There was no evidence that the 4th accused had received stolen goods before. Section 427 of the Criminal Code, which relates to the offence of receiv­ing, provides that

“For the purpose of proving the receiving of anything it is sufficient to show that the accused person has, either alone or jointly with some other person, had the thing in his possession, or has aided in concealing it or disposing of it.”

The tense of the verb is the perfect tense – has had or has aided. Proof is needed that the accused person, whether alone or jointly with another, has already had the thing in his possession or has already aided in concealing it or disposing of it. In this case, the car was outside the appellant’s house. The fact that he paid a shilling to have it brought can mean no more than this: that he was wil­ling to help in disposing of it either by buying it or by looking for a buyer. There is no express finding in the judgment that by the time the Police step­ped in he had done something which proved his having already had the car in his possession or his having already aided in disposing of it.
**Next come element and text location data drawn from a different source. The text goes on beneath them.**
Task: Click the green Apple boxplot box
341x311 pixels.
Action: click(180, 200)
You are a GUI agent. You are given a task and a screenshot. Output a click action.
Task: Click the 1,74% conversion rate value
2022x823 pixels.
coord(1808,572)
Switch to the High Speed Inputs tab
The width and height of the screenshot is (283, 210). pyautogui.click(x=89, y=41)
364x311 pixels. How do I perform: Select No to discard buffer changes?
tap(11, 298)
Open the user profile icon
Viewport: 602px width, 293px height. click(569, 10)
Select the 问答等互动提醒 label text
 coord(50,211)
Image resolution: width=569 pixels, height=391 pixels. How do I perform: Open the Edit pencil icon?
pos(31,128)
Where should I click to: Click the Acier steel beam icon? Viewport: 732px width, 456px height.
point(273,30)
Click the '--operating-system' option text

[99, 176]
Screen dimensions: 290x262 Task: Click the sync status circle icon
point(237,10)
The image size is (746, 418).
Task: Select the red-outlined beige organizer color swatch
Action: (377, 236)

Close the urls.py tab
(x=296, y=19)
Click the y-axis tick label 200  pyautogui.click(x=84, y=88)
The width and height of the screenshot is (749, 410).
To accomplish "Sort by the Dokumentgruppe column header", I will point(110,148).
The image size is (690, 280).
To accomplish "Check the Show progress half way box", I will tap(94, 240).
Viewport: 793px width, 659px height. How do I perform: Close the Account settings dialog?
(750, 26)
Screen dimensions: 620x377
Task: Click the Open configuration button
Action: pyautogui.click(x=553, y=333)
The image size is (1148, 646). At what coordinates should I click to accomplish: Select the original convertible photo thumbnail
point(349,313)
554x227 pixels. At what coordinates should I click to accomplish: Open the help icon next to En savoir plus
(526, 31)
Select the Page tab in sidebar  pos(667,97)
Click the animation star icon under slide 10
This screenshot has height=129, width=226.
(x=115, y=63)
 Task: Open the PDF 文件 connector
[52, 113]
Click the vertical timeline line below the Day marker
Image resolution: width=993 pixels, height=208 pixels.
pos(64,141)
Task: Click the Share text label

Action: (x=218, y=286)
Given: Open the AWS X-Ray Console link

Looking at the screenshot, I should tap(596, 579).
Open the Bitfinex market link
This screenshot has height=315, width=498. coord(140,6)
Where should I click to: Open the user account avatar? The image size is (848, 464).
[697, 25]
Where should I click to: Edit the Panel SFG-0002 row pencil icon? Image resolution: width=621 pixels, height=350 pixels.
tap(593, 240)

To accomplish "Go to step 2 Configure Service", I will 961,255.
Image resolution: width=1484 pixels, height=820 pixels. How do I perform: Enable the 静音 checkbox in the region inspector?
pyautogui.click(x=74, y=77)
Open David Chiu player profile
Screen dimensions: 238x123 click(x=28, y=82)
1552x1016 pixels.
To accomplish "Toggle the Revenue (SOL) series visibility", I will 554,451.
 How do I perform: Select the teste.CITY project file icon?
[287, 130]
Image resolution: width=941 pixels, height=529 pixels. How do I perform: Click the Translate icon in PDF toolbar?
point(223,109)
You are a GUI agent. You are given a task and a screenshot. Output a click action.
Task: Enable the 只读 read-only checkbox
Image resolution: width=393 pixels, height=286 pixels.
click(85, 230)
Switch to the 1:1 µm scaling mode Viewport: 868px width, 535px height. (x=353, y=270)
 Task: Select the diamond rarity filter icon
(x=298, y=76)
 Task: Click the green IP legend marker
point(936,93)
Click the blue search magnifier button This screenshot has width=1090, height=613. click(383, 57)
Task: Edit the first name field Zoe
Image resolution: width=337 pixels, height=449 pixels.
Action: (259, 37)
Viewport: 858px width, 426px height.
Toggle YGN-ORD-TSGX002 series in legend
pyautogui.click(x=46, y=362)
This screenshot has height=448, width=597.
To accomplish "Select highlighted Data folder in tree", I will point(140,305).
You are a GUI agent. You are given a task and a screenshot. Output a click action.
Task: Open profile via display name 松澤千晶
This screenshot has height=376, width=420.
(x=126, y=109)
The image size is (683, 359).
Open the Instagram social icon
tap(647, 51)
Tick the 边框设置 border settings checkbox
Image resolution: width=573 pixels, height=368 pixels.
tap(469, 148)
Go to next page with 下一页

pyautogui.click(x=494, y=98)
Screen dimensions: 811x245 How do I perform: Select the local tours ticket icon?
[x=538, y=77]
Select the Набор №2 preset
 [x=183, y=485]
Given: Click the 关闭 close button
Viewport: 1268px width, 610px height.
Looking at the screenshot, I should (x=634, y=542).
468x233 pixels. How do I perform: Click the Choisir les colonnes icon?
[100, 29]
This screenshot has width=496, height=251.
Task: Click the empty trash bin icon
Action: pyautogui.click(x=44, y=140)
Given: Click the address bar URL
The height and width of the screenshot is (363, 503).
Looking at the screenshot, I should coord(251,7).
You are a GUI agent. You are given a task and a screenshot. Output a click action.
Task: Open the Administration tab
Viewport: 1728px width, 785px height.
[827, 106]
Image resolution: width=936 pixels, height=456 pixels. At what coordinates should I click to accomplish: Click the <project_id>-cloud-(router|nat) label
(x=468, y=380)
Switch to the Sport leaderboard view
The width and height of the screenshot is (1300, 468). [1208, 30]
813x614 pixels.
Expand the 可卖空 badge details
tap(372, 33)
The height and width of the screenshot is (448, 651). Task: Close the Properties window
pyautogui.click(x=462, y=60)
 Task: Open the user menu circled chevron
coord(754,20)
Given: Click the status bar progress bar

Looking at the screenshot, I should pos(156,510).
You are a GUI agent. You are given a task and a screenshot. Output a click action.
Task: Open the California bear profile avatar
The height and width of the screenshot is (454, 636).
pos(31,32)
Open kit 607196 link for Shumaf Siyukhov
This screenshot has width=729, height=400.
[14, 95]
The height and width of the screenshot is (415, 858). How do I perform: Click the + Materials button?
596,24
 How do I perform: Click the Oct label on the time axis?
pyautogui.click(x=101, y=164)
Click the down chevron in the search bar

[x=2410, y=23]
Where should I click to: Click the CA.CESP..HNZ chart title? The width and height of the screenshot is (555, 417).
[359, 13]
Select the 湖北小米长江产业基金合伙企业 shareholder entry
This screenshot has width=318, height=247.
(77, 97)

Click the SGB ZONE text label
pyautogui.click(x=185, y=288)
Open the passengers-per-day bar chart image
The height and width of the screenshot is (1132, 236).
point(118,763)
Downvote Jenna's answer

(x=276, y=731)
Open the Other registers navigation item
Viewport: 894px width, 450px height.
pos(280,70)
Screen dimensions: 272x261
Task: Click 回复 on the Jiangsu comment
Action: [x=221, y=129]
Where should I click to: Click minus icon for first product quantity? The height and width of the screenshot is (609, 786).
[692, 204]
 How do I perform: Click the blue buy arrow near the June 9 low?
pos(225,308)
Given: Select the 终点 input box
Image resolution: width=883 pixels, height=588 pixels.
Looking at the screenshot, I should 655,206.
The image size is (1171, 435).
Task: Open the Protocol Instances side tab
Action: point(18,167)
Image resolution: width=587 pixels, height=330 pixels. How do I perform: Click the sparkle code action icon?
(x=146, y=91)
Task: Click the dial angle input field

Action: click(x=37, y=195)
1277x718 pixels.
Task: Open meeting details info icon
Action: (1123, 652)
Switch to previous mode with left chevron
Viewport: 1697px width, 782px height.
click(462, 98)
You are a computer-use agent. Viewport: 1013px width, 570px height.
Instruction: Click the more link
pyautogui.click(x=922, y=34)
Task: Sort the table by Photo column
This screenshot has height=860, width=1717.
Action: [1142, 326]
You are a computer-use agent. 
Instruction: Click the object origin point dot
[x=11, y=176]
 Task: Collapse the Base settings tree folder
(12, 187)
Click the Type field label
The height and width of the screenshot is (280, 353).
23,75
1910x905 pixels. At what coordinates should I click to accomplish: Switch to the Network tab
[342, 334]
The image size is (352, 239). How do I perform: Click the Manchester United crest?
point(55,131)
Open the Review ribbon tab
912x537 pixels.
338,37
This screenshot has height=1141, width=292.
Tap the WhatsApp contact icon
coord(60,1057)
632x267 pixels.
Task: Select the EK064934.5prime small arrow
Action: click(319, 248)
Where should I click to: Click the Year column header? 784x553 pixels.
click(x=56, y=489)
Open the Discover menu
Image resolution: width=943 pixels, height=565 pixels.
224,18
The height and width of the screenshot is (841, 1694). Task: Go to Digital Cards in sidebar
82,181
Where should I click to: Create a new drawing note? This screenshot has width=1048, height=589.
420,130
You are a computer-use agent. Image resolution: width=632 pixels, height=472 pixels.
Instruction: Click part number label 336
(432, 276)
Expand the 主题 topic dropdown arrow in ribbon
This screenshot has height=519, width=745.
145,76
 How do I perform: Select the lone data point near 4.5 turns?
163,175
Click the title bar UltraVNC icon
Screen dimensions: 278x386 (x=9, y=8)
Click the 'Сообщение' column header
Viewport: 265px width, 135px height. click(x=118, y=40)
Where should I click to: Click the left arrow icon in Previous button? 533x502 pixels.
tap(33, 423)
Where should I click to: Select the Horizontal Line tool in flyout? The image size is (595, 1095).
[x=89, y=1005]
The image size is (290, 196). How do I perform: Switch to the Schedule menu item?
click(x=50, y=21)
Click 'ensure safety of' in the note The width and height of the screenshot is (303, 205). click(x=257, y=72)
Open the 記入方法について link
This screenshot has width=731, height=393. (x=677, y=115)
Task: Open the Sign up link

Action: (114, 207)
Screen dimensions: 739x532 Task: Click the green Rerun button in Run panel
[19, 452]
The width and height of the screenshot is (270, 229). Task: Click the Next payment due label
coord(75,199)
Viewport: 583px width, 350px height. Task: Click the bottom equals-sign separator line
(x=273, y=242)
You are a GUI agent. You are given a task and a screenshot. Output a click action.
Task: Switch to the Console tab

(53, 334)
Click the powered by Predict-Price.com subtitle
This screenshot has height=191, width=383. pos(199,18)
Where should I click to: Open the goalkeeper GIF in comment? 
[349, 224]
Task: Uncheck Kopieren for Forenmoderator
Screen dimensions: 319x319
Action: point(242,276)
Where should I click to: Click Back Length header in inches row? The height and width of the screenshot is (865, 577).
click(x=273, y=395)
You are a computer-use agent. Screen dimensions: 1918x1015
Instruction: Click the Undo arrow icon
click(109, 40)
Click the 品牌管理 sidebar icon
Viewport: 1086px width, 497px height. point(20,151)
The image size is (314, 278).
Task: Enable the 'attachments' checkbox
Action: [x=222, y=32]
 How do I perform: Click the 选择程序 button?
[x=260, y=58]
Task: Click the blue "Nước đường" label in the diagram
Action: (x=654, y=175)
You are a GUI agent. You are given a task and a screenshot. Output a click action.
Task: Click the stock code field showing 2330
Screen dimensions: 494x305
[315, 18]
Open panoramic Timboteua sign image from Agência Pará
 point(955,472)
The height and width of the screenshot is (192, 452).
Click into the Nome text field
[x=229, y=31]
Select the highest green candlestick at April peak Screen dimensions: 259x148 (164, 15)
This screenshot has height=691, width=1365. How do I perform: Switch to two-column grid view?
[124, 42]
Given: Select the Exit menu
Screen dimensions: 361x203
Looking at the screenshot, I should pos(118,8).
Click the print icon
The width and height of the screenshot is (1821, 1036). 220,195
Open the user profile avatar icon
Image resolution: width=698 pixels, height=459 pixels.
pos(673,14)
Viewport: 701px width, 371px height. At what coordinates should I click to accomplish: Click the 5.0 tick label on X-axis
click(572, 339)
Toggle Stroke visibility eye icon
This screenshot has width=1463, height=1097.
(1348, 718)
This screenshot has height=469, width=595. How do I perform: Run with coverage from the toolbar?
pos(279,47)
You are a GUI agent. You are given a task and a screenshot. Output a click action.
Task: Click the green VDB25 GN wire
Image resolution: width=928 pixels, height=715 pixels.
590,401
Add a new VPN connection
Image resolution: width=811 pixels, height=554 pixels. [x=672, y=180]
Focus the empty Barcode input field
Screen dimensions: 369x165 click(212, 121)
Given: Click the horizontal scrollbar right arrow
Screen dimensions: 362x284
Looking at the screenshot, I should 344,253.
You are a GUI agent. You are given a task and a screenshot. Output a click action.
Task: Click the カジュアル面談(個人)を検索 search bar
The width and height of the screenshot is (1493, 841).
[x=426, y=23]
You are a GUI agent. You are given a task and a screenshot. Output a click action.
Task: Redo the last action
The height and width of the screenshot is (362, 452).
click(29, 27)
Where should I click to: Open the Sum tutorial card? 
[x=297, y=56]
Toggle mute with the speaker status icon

Apparently, he went out and came back. There is no finding that when away from home he tried to sell the car; it may have been for some other purpose. It is a case in which the Police, as it happened, struck too soon so far as the appellant was concerned. The most that can be said is that he was willing to receive; but the offence of actually receiving, either as having had the stolen car in his possession or as having aided in disposing of it, was not proved against him. The appeal of Joseph Rollings Osakwe, Accused No. 4 in the Port Harcourt case No. P135. C/1962, from the decision of the High Court of Eastern Nigeria dated 17th December, 1962, and convicting him of receiving under the 3rd count, is allowed, and the conviction and sentence are quashed, and a judgment of acquittal shall be entered.